PHOENIX (AP) — A federal judge has denied compassionate release from prison for a Phoenix man convicted of making false statements to FBI agents and witness tampering during the investigation of a terror attack six years ago in suburban Dallas.

U.S. District Judge John Tuchi cited the prisoner’s refusal to take the COVID-19 vaccine when rejecting a claim in an order issued Monday that Abdul Khabir Wahid's continued incarceration leaves him vulnerable to the coronavirus.

Wahid argued that his HIV diagnosis and hypertension make him susceptible to severe or fatal consequences were he to contract the virus in prison. He is serving a 5½- year sentence for convictions stemming from his conduct during the investigation of a 2015 attack on a Prophet Muhammad cartoon contest in Garland, Texas. Wahid wasn’t directly involved in the attack, authorities said.

Tuchi concluded that Wahid didn’t present extraordinary and compelling reasons to justify a sentence reduction, noting a decline in COVID-19 cases at the Arizona prison where Wahid is incarcerated and his refusal to take the vaccine.

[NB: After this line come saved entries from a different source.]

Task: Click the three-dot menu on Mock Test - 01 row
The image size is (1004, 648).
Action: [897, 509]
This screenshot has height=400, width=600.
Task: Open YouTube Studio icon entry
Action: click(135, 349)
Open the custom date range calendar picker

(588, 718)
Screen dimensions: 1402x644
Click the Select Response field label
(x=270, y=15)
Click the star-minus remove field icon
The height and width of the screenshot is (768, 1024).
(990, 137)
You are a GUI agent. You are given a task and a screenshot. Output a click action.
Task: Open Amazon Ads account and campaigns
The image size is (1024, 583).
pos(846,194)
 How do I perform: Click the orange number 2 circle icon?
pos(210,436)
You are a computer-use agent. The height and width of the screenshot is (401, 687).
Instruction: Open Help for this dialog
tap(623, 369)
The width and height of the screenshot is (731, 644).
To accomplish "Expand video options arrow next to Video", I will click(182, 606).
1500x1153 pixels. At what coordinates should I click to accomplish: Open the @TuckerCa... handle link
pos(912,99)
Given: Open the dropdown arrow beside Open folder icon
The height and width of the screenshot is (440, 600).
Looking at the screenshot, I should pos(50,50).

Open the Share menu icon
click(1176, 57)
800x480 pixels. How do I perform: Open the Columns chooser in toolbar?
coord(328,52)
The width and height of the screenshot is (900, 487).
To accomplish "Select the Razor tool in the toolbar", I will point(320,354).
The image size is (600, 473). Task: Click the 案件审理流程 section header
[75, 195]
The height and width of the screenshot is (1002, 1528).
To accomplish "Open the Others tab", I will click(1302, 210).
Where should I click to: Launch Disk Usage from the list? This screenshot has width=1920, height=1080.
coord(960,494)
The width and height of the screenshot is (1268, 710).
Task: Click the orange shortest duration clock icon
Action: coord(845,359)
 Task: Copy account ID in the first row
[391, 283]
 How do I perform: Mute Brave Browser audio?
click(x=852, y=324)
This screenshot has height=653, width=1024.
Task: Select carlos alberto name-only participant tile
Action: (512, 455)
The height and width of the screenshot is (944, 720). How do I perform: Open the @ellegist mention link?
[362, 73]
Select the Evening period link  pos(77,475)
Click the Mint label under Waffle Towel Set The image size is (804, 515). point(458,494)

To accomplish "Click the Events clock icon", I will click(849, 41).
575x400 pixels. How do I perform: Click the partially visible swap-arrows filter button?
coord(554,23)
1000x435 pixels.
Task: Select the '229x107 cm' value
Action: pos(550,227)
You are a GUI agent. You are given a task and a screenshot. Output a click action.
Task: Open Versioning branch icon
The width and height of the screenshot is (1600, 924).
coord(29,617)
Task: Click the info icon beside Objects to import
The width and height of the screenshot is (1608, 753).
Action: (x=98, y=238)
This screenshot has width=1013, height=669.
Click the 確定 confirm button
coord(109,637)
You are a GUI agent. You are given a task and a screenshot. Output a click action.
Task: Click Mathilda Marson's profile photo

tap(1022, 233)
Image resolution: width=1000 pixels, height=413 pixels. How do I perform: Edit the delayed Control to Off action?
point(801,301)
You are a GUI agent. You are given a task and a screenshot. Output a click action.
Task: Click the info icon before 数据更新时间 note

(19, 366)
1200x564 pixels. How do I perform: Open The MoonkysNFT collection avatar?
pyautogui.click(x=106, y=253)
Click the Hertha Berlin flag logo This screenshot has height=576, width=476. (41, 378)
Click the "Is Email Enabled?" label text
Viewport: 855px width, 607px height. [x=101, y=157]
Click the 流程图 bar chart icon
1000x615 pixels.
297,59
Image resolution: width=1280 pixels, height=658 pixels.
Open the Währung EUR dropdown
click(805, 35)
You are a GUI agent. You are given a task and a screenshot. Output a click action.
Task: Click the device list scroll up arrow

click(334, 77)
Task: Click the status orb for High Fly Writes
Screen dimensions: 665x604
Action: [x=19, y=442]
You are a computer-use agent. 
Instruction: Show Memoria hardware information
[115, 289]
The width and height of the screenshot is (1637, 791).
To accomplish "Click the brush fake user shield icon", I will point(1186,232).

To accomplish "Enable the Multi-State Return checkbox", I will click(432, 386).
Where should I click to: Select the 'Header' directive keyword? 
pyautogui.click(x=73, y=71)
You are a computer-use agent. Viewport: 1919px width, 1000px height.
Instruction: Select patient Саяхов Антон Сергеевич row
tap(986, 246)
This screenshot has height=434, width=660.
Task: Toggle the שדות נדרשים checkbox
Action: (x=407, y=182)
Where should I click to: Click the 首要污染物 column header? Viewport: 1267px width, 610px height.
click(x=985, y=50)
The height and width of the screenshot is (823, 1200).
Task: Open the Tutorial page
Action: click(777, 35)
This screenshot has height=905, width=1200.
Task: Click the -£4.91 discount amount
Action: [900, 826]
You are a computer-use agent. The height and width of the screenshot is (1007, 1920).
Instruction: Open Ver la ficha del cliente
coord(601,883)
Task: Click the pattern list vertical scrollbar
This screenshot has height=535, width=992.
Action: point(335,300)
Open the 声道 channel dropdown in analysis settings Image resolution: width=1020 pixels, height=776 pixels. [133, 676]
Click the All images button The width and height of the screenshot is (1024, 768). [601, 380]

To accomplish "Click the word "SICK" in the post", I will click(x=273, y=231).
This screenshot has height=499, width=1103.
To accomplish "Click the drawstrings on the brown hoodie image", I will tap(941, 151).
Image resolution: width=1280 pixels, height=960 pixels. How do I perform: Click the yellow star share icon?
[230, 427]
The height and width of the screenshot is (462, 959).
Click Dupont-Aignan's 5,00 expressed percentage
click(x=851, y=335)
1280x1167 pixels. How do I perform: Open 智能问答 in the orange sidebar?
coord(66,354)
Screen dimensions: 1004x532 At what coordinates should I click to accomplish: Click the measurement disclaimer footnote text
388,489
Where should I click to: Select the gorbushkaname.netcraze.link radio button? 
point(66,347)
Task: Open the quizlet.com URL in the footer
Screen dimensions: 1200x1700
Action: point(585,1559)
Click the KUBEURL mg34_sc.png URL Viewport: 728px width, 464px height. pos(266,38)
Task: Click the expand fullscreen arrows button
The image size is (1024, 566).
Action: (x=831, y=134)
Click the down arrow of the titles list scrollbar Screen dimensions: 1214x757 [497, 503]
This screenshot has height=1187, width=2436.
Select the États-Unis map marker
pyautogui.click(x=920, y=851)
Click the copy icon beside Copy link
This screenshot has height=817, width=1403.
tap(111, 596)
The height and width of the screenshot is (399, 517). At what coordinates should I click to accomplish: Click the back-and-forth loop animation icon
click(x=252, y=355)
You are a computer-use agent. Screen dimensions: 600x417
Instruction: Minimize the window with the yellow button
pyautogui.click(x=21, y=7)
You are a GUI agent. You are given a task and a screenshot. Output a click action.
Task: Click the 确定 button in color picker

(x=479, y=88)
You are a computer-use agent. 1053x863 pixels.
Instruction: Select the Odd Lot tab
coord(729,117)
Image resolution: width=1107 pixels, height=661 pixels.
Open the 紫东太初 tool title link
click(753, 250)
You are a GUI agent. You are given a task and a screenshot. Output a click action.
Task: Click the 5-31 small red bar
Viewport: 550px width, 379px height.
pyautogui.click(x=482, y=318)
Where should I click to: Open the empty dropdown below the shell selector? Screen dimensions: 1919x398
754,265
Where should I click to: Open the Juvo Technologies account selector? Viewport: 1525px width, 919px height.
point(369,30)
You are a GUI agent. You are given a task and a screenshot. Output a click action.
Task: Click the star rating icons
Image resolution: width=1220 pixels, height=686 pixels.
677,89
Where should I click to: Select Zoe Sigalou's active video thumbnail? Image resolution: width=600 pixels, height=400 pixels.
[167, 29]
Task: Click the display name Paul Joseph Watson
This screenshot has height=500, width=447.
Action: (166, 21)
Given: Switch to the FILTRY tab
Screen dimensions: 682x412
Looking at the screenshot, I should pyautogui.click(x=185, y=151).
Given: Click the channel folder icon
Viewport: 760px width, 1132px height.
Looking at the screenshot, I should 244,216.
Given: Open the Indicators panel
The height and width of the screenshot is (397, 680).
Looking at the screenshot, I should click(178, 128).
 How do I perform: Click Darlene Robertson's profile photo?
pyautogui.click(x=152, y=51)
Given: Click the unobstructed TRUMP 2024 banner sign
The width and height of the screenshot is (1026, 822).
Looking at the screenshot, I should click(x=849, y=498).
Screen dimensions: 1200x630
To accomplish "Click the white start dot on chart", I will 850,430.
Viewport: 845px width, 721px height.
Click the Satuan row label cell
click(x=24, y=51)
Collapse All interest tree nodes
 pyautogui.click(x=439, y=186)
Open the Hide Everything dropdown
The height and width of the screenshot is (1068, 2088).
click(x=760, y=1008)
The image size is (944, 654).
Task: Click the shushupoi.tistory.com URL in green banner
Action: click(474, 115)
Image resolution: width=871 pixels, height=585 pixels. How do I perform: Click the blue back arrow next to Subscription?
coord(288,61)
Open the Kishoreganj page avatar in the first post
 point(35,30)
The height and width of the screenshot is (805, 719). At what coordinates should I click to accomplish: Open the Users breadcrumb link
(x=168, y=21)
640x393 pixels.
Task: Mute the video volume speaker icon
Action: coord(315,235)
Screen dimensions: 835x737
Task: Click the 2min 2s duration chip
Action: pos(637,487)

“Whatever the reasons for his refusal, the court will not allow defendant to create an increased risk to himself — and therefore try to conjure an ‘extraordinary and compelling’ circumstance — by declining a readily available and overwhelmingly significant preventative measure,” Tuchi wrote.

The judge said granting Wahid’s request would reward him for prolonging the risk of infection to himself with a sentence reduction.

The 2015 attack was carried out by two of Wahid’s friends from Phoenix, Elton Simpson and Nadir Soofi, who were killed by police after the pair opened fire outside the anti-Islam event. Wahid also testified at the trial of Abdul Malik Abdul Kareem, a Phoenix man convicted of conspiring to provide guns to Simpson and Soofi.

Wahid was convicted of falsely portraying to federal agents what transpired when Simpson and Soofi, who were followers of the Islamic State, visited his home two days before the attack. He also was found guilty of witness tampering for urging Soofi’s brother to not talk to FBI agents in the weeks after the attack.

Prosecutors have said Wahid failed to alert authorities that Simpson was obsessed with jihad, or holy war, and had invited Wahid to participate in an attack on a U.S. military base.

In an earlier ruling, Tuchi said Wahid was aware from visits to Soofi and Simpson’s apartment in Phoenix that the pair had watched Islamic State videos of beheadings, possessed assault weapons and that Simpson had expressed a desire to avenge his faith. Still, Tuchi said it wasn’t proven that Wahid intended for Simpson and Soofi to succeed.

Wahid has said if he had tipped off law enforcement about Simpson, he feared Simpson would have known he alerted investigators. Wahid has described himself as a typical American father and said that he isn’t a terrorist.

He is expected to be released from prison in May 2024.